Décalé s’achève en revanche sur l’une des plus belles séquences chorégraphiques d’Ohad Naharin extraite de Seder (2007), le Echad Mi Yodea, cette comptine chantée lors de la Pâque juive. Les 18 danseuses et danseurs du Young Ensemble en costume noir et chemise blanche assis sur des chaises assemblées en arc de cercle entonnent ce chant d’espoir, s’arc-boutant un à un comme lors d’une holà avant de se rassoir. Sauf le dernier qui inéluctablement chute. Il y a là toute la force du groupe décuplée par la répétition du chant jusqu’à l’épuisement.

Sadeh21 de Ohan Naharin – Young Ensemble

C’est là une obsession d’Ohad Naharin qui traverse toutes ses créations : ce rapport entre le groupe et l’individu, la confrontation entre le collectif et le singulier. Ces préoccupations inondent Sadeh21, pièce de 2011 reprise par le Young Ensemble avec la collaboration des danseuses et des danseurs de la première qui avaient activement participé au processus de création. Dans un répertoire fort d’une trentaine de chorégraphies, Sadeh21 fait figure de chef-d’œuvre. Ohad Naharin y déploie toute la grammaire de son écriture depuis le mouvement le plus simple jusqu’aux combinaisons les plus complexes en alternant de long moments de lenteurs suivis de danse à très grande vitesse. C’est une des pièces les plus virtuoses d’Ohad Naharin qui débute par une série de solos où chaque danseuse et chaque danseur se met à nu, prend tous les risques pour une improvisation très contrôlée. Le chorégraphe imagine toutes sortes de compositions qui jouent avec nos émotions. L’une des scènes les plus fortes alignent huit danseurs dans une série de mouvements synchronisés alors qu’une danseuse allongée au sol s’enferme dans des tremblements épileptiques. Jusqu’au final où toute la troupe grimpe derrière le tableau de fond de scène pour inéluctablement chuter comme une métaphore de l’éternel retour alors que défile le générique du spectacle. Après cette ultime séquence, les artistes ne reviendront pas saluer malgré l’insistance du public dans une volonté du chorégraphe de nous laisser repartir dans cet état de tension extrême.

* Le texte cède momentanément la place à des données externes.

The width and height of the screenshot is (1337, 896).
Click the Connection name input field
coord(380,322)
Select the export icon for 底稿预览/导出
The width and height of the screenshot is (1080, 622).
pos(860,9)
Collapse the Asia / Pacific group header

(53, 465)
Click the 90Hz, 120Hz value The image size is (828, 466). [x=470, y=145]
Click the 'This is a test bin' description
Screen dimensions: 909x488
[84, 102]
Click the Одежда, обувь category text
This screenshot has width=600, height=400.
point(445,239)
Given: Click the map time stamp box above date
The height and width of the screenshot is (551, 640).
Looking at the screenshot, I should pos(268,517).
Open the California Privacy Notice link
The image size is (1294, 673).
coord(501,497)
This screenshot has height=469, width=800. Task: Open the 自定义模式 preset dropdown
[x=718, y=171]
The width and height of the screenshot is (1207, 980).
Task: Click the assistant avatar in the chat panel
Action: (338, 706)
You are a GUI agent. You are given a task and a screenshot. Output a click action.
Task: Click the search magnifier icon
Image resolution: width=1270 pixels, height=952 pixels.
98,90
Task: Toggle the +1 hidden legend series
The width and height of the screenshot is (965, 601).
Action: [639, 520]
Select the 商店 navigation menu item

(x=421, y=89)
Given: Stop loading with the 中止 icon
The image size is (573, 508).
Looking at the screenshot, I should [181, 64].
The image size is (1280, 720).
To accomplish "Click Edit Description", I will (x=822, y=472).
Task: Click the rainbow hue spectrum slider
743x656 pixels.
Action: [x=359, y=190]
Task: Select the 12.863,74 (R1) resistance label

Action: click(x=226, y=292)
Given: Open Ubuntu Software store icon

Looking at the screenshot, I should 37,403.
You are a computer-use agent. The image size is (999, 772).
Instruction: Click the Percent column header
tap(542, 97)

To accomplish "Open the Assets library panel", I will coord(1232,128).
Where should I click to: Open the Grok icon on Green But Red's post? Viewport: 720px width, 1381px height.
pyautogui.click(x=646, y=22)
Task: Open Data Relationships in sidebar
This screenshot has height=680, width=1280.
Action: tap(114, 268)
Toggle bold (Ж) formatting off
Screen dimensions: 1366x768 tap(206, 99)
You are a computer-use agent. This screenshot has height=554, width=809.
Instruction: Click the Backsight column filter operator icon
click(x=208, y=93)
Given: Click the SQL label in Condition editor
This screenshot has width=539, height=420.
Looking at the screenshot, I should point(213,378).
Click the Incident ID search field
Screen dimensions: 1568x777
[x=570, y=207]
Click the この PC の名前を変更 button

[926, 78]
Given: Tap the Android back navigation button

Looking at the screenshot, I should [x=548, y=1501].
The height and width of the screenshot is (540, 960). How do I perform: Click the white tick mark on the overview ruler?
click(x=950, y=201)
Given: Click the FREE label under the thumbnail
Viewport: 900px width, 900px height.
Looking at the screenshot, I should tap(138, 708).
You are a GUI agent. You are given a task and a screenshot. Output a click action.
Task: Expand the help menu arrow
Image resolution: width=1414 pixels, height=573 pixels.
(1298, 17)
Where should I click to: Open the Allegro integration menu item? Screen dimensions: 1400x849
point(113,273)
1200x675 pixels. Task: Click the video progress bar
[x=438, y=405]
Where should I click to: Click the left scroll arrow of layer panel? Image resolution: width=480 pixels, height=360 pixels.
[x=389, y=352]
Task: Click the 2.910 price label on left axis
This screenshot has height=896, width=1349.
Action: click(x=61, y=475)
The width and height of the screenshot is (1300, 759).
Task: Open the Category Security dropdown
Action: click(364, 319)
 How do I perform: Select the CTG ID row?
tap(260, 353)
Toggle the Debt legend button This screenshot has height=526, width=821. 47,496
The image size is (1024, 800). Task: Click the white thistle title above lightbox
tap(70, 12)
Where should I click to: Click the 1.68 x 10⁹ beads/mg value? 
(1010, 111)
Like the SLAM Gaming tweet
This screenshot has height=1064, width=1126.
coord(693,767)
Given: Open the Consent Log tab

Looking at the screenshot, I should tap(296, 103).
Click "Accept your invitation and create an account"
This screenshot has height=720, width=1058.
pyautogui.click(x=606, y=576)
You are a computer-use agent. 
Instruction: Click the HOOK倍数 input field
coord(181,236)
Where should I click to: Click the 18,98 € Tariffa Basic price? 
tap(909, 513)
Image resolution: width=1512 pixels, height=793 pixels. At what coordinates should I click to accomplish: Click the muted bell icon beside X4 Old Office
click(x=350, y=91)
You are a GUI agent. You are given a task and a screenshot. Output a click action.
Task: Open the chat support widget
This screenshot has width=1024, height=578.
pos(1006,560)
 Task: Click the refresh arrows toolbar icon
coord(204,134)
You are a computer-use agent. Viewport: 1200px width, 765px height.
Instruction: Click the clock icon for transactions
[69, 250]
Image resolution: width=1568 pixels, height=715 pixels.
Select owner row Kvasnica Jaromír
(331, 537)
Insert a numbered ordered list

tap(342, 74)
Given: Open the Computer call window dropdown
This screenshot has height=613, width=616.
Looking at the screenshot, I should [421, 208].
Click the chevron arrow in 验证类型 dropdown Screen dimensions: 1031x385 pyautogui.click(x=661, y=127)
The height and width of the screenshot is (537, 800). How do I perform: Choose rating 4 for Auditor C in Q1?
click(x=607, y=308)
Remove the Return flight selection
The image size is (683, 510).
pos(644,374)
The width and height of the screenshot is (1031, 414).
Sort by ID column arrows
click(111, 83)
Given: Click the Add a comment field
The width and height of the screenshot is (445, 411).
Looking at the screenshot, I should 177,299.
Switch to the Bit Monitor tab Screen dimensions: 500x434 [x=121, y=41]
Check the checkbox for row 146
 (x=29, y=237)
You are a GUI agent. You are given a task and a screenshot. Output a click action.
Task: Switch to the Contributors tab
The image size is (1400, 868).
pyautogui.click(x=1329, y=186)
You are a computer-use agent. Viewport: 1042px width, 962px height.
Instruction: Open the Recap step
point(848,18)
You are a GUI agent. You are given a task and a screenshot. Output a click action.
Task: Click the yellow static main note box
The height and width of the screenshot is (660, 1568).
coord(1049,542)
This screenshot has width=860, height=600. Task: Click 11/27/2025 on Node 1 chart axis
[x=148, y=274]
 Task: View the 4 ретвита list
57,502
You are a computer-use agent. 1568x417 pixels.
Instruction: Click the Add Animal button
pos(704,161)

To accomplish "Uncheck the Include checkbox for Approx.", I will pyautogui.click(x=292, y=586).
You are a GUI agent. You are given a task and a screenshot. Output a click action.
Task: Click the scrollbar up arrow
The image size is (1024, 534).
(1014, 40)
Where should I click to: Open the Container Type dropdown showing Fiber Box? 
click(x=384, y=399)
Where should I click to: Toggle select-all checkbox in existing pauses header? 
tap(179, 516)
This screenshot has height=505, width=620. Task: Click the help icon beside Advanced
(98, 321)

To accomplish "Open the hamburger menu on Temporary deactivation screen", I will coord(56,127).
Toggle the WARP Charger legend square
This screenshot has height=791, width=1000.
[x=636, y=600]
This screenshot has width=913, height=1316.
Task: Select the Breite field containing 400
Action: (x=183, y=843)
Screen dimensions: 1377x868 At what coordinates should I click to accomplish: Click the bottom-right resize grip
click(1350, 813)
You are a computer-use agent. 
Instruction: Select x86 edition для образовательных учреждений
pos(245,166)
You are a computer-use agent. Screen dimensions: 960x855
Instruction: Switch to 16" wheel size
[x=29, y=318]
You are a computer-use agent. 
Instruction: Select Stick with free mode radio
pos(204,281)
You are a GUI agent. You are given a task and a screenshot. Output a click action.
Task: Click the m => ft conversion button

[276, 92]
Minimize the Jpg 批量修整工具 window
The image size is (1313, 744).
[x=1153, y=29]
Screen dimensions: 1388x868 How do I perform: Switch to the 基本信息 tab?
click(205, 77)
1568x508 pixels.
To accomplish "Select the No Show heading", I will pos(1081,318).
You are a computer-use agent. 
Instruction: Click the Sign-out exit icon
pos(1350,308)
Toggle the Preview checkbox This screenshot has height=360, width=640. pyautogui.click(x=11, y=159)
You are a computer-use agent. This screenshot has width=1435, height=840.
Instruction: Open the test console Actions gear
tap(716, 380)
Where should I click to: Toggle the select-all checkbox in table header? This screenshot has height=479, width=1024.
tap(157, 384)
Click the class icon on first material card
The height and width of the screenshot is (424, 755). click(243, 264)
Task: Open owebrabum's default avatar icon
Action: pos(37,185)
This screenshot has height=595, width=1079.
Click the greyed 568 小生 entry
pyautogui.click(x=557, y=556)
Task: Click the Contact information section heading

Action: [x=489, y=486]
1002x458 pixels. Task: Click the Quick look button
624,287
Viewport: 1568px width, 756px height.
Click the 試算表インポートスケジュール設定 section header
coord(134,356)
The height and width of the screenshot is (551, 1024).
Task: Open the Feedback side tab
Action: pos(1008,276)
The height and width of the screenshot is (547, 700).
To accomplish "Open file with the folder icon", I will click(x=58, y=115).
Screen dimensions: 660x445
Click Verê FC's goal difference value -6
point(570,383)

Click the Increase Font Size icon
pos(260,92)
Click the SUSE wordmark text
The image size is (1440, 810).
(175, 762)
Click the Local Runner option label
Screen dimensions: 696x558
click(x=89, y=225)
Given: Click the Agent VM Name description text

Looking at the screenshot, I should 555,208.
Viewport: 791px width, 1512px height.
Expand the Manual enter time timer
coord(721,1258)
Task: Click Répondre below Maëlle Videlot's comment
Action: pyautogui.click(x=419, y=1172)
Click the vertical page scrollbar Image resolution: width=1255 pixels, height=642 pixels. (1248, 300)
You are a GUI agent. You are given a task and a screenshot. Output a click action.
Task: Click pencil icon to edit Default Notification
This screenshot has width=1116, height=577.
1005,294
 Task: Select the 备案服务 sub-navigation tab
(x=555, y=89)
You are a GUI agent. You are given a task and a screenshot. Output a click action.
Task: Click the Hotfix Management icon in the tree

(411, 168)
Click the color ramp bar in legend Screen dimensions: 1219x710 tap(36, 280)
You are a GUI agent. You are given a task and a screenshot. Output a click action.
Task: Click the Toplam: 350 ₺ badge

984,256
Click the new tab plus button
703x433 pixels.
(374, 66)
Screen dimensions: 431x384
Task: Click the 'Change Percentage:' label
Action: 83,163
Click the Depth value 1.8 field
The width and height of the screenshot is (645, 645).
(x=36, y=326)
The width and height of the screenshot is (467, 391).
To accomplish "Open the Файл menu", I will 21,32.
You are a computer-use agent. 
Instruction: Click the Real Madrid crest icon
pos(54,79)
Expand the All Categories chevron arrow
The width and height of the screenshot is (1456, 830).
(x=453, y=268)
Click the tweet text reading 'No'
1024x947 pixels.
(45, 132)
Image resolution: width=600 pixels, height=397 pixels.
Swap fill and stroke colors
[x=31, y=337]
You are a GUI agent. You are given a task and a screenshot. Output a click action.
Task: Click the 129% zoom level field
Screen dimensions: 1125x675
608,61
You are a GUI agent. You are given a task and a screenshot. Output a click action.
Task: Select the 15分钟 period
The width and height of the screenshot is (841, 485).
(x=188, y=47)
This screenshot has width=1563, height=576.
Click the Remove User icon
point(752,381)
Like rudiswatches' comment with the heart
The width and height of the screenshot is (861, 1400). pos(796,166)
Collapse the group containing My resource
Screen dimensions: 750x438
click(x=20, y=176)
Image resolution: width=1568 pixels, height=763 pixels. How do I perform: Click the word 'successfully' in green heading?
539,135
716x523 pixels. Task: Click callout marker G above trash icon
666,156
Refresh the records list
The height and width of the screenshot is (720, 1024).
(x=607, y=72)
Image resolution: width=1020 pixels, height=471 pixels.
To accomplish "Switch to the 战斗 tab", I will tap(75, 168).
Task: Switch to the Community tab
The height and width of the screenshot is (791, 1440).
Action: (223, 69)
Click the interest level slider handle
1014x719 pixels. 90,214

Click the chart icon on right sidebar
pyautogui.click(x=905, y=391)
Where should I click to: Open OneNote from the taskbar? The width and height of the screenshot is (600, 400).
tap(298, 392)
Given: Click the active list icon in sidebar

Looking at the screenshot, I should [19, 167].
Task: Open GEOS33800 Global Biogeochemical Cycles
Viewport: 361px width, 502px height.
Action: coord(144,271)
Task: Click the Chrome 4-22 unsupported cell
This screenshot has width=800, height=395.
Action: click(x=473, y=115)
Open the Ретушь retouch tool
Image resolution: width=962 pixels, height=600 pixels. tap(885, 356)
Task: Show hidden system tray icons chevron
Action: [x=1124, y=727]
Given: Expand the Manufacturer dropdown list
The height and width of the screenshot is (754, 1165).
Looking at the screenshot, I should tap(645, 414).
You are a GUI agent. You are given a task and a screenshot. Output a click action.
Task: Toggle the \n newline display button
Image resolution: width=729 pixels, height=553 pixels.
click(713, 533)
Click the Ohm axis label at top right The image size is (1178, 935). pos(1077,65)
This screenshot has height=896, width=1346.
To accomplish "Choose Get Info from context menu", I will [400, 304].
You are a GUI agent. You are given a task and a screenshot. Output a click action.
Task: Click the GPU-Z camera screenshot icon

Sadeh21 de Ohan Naharin – Young Ensemble

 

Décalé et Sadeh21 de Ohad Naharin par la Batsheva Young Ensemble au Théâtre de Chaillot. Avec Chen Agron, Gil Amishai, César Brodermann, Ariel Gelbart, Londiwe Khoza, Béatrice Larrivée, Shir Levy, Federico Longo, Ohad Mazor, Robin Lesley Nimanong, Tom Nissim, Igor Ptashenchuk, Tamar Rosenzveig, Lihi Shochatovitch, Nicolas Ventura, Shaked Werner, Reches Itzhaki et Avigail Shafrir. Décalé, samedi 20 octobre 2018 ;  Sadeh21, jeudi 25 octobre 2018. Suite de la tournée en France avec Last Work par la Bathseva et Decadance à la Mac Créteil.